The smog from wildfires ravaging the Moscow region has been tormenting Moscow for several weeks already. Today's smog is the thickest ever. The level of the air pollution in the city continues to grow. The concentration of carbon monoxide, suspended particles and specific hydrocarbons in the air has exceeded maximum allowable levels. The pollution of the air is expected to grow. "We expect a very intense air pollution in the capital," an official said.
Russia Today: Moscow smoke menaces underground
The work of Moscow's Domodedovo International Airport has been disrupted as a result of the smoke. The visibility on the runway is less than 400 meters. The airport works on actual weather: the commanders of arriving planes make personal decisions on landing. Six planes have already landed on the reserve airdrome at Sheremetyevo Airport.

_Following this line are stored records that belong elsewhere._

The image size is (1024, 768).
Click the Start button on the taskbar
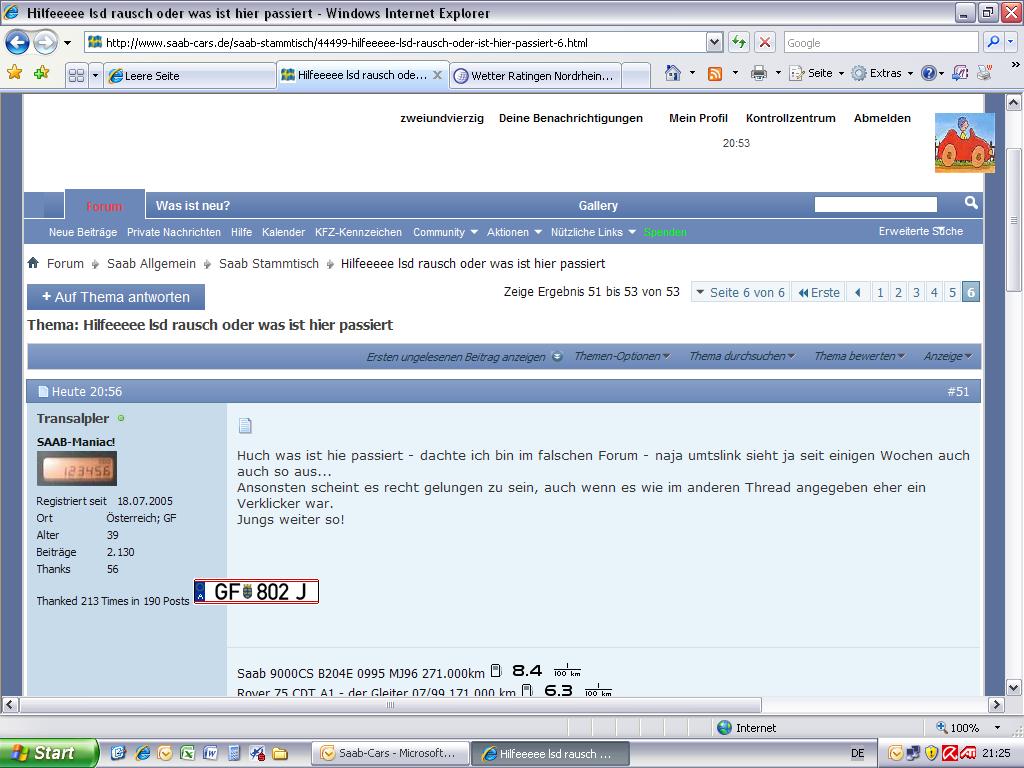pyautogui.click(x=49, y=753)
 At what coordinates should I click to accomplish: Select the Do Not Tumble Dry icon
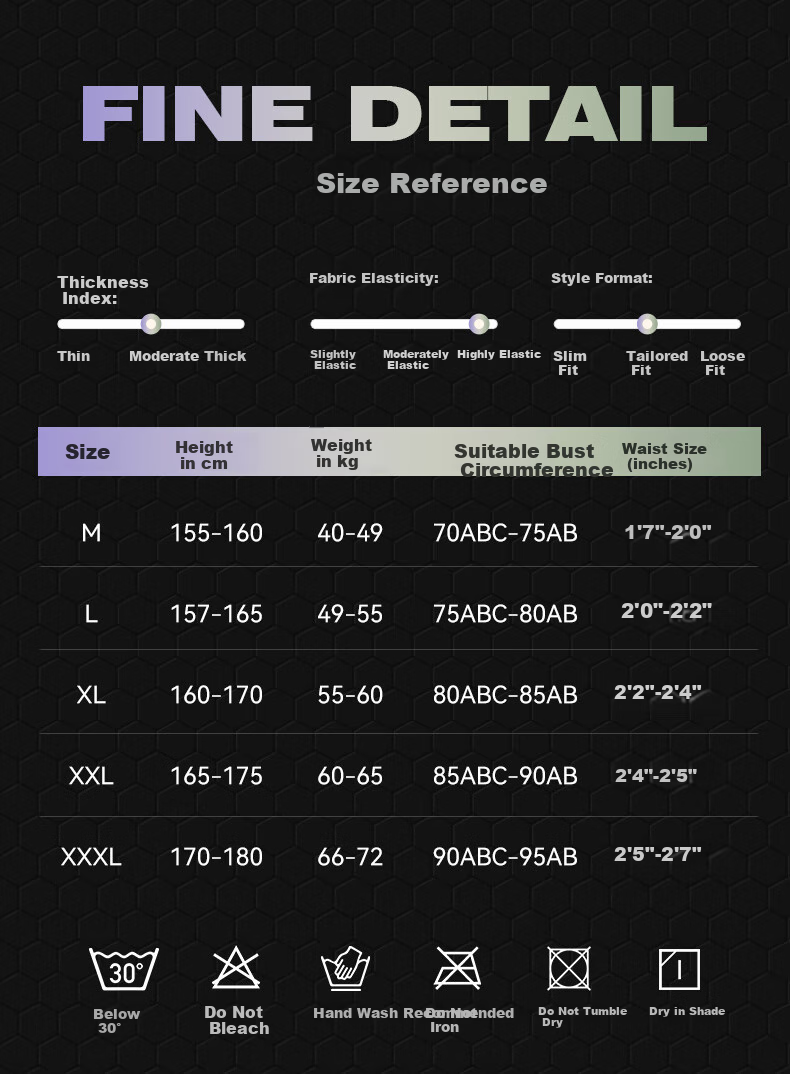pyautogui.click(x=569, y=969)
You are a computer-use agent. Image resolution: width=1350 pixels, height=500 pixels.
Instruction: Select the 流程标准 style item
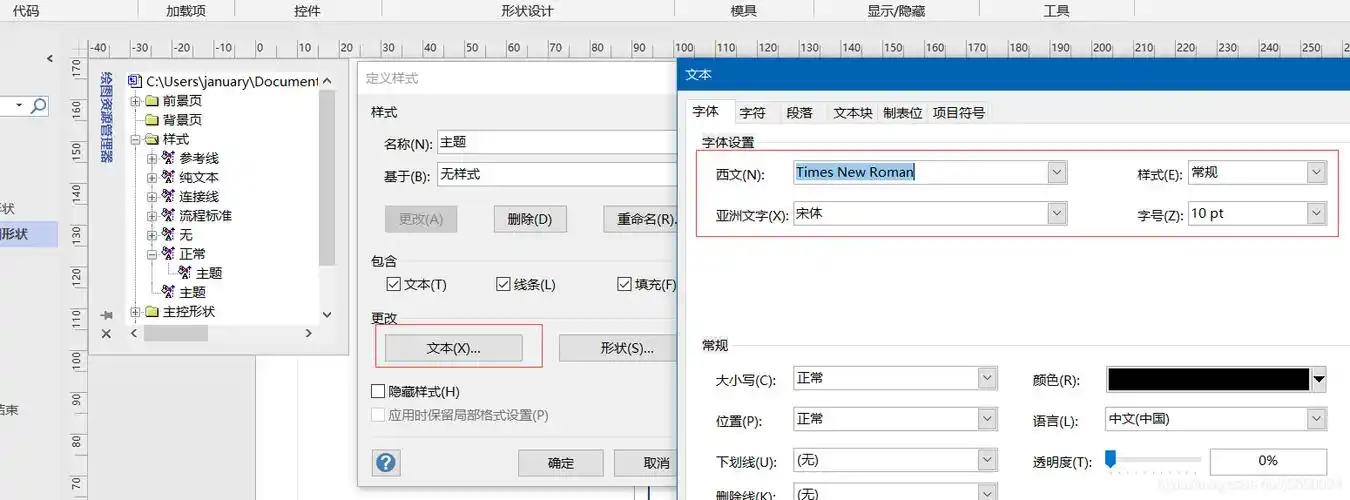205,215
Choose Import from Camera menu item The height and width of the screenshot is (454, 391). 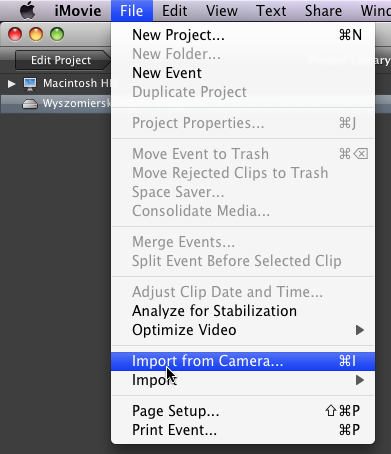tap(243, 361)
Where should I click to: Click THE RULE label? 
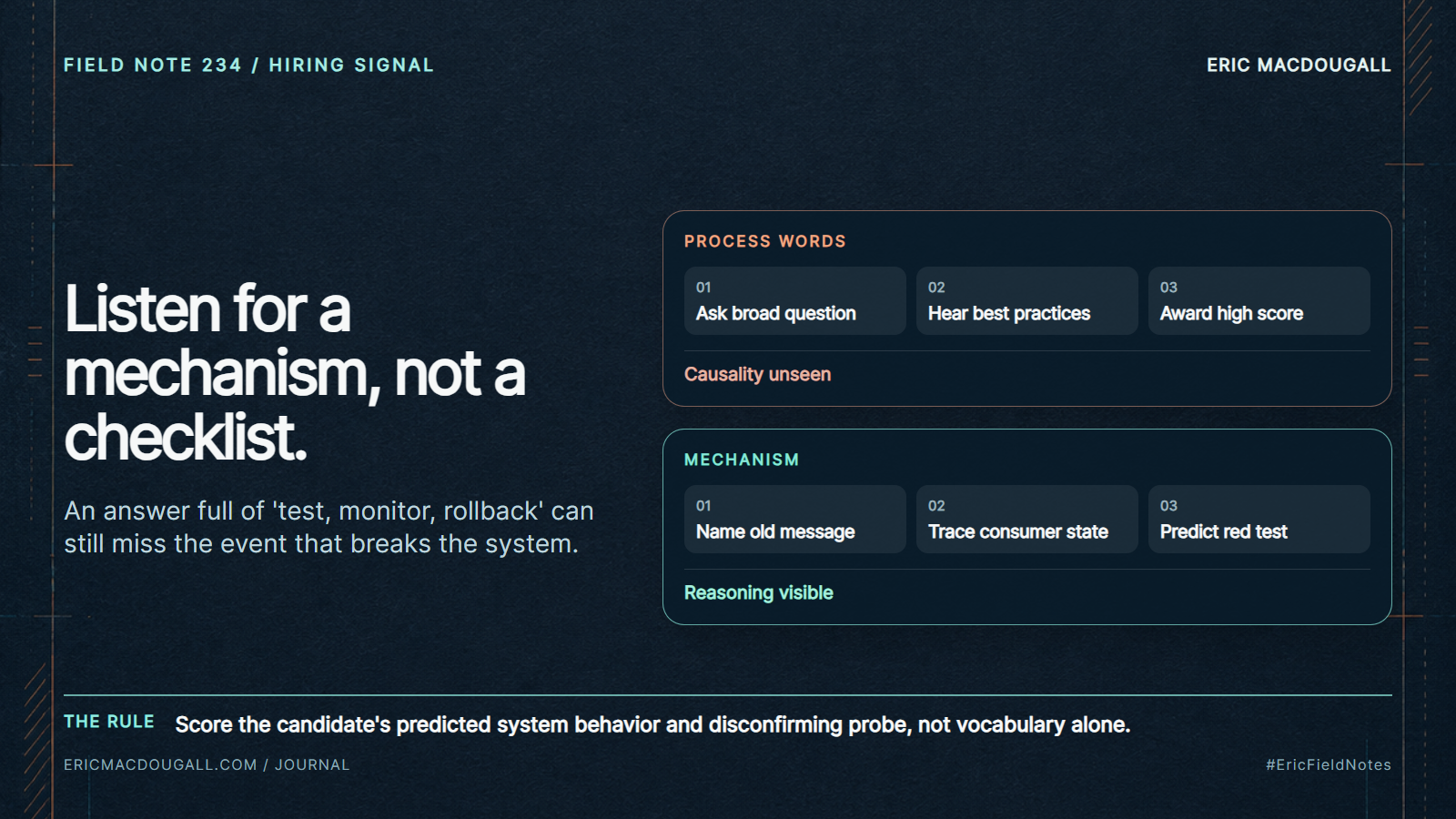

Critical ecological situation in Moscow generated rumors about dangerous consequences, particularly cancer, which Muscovites may have as a result of the gas attack in the city.
"It's like smoking. Lung cancer may develop if one smokes a lot and for a long period of time. A month or two of this smoke in the air will not lead to such a result," a medical specialist said.
Psychologists say that anomalous weather phenomena, such as smog and fires, may develop various phobias with people. "Someone is afraid of losing their homes and possessions in fire, others think that they may suffocate at night, so they do not sleep," a psychologist said.
At least 52 people died in wildfires raging throughout Russia, the health and social development ministry said on Friday.
"A total of 471 people turned for medical help and 72 were hospitalized, 43 fire victims are currently in hospitals and 52 have died," the ministry said.
Wildfires are raging in 22 Russian regions. On Thursday, NASA satellites Terra and Aqua registered 535 hotspots from wildfires across Russia, RIA Novosti reports.
Health experts say pollution levels are so high that breathing has become as dangerous as smoking several packs of cigarettes a day.